▶ What is expected: In the text on laser printers, what has to happen to the toner particles for them to stay on the paper?

One of the major components inside of our laser printer is this imaging drum. This is a photosensitive drum that the laser is effectively painting the image onto, as it cycles through in the printer. As this imaging drum spins around, it’s also picking up toner, and that toner is then transferred to the paper that will ultimately display our image. This imaging drum might be separate from the toner cartridge, like the one that you see here on my laser printer. Or it might be combined with the toner cartridge, so that every time you’re swapping out the toner cartridge, you’re also swapping out the imaging drum.

Here’s a bigger view of my laser printer. You can see that the imaging drum is right here in the middle. The toner is up in the higher part of the printer, and there’s a mechanism to pull the paper down from the bottom. You normally don’t want to expose your imaging drum to light like this. The only reason you would do this is if you needed to get into the back of the printer to replace it. The toner that’s inside of our laser printers does not stick to paper and stay there by itself. We have to melt these tiny toner particles to the paper, and press them onto the paper with heat. This is something that is handled through the fuser assembling.

▶ The data:
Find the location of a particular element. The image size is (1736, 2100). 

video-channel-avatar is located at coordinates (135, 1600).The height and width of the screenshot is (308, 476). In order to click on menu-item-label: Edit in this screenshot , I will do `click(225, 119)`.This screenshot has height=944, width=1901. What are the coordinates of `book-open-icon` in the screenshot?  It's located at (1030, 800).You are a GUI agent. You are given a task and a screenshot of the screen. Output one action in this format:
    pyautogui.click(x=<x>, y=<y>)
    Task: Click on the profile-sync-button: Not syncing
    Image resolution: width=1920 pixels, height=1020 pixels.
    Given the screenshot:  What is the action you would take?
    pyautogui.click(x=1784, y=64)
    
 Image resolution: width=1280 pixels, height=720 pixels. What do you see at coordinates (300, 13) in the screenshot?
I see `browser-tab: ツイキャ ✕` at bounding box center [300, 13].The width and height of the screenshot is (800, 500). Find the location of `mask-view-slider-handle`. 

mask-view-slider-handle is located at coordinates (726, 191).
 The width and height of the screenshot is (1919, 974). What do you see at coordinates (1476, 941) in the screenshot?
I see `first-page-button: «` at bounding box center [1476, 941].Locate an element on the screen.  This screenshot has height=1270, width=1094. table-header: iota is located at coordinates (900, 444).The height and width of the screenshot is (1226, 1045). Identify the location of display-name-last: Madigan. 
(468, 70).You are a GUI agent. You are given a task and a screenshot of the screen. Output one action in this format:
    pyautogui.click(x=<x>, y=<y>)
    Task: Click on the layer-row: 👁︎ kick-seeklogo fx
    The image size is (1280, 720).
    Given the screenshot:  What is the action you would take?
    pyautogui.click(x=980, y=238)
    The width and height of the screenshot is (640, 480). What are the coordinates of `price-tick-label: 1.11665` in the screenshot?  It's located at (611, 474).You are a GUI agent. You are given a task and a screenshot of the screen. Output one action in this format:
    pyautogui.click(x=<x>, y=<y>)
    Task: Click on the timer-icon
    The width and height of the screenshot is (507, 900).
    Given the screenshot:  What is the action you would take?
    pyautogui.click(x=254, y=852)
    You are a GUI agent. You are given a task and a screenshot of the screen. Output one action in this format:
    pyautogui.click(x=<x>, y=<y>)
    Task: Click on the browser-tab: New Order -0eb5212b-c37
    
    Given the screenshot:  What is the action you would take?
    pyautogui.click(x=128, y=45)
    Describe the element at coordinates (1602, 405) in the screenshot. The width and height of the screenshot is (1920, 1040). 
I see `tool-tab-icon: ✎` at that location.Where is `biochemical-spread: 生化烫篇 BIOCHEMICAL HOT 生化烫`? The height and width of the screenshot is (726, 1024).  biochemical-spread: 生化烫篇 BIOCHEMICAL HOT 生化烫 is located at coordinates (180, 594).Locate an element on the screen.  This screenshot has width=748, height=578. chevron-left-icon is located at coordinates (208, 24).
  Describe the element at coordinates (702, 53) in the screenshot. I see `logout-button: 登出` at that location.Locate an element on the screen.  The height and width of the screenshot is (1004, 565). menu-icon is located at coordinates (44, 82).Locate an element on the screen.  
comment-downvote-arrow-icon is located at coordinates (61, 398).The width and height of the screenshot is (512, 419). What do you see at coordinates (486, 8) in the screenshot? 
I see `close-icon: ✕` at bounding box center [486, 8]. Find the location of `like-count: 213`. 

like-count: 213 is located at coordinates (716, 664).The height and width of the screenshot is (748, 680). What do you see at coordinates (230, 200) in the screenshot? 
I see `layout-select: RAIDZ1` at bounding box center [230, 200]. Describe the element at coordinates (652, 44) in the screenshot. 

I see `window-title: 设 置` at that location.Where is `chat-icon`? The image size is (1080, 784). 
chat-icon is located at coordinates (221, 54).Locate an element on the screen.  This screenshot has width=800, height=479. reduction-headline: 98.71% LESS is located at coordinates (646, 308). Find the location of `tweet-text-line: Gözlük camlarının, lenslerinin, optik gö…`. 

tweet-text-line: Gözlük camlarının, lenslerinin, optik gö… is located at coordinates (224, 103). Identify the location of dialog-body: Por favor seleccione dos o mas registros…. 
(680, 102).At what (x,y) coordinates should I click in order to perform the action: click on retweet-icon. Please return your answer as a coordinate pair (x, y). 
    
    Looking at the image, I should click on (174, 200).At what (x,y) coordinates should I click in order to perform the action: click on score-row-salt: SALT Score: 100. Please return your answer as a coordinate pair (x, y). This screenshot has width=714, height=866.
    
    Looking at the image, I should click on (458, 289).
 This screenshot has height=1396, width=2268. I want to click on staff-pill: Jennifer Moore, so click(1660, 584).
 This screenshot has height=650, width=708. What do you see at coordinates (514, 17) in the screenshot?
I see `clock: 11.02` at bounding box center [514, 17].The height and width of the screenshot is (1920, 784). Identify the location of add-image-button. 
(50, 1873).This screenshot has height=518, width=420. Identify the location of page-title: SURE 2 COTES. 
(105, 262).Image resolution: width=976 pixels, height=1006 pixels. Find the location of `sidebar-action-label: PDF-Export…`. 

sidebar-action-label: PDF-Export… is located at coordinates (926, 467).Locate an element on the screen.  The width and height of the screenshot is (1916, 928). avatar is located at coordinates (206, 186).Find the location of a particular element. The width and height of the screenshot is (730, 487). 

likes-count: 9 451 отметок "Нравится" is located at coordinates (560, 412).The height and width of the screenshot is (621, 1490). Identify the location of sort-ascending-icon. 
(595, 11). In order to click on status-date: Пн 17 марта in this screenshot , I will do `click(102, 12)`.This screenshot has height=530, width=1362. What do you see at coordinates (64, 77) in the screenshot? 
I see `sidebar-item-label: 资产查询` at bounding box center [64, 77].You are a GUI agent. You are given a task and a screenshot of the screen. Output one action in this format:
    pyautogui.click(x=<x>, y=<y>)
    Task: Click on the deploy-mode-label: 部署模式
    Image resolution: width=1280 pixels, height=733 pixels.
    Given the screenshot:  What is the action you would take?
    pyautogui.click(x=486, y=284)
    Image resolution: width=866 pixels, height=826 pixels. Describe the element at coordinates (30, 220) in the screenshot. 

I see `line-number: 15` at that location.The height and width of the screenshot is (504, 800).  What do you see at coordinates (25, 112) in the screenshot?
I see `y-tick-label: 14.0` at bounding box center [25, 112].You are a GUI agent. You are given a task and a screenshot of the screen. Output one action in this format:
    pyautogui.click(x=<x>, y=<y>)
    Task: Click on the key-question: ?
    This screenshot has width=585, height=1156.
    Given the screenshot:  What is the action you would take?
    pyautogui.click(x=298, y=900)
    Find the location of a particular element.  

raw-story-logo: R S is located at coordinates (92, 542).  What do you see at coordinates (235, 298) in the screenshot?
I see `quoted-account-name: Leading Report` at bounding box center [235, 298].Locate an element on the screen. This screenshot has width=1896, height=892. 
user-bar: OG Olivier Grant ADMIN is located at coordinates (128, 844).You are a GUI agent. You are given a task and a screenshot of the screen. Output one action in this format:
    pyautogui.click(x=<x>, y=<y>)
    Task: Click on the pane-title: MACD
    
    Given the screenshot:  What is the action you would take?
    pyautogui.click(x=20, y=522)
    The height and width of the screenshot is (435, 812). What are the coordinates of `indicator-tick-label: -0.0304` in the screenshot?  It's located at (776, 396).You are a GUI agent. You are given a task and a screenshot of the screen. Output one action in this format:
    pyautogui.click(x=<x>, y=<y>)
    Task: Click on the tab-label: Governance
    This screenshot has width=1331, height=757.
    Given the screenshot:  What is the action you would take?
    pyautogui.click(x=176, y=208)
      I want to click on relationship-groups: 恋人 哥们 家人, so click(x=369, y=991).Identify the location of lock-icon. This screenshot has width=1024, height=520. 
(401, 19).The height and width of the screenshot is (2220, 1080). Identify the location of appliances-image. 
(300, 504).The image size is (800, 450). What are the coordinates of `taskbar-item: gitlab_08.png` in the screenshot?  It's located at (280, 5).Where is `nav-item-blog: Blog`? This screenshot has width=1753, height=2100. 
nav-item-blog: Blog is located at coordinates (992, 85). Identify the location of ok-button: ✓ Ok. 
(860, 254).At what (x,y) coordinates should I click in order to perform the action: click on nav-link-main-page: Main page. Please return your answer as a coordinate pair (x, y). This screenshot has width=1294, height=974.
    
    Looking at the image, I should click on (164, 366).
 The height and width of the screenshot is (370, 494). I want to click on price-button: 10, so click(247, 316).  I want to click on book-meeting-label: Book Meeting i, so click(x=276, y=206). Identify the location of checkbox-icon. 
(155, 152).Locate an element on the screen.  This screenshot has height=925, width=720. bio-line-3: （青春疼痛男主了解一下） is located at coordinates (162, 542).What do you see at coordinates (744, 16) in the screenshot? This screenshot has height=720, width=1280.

▶ Task output: They have to be melted and pressed onto the paper with heat.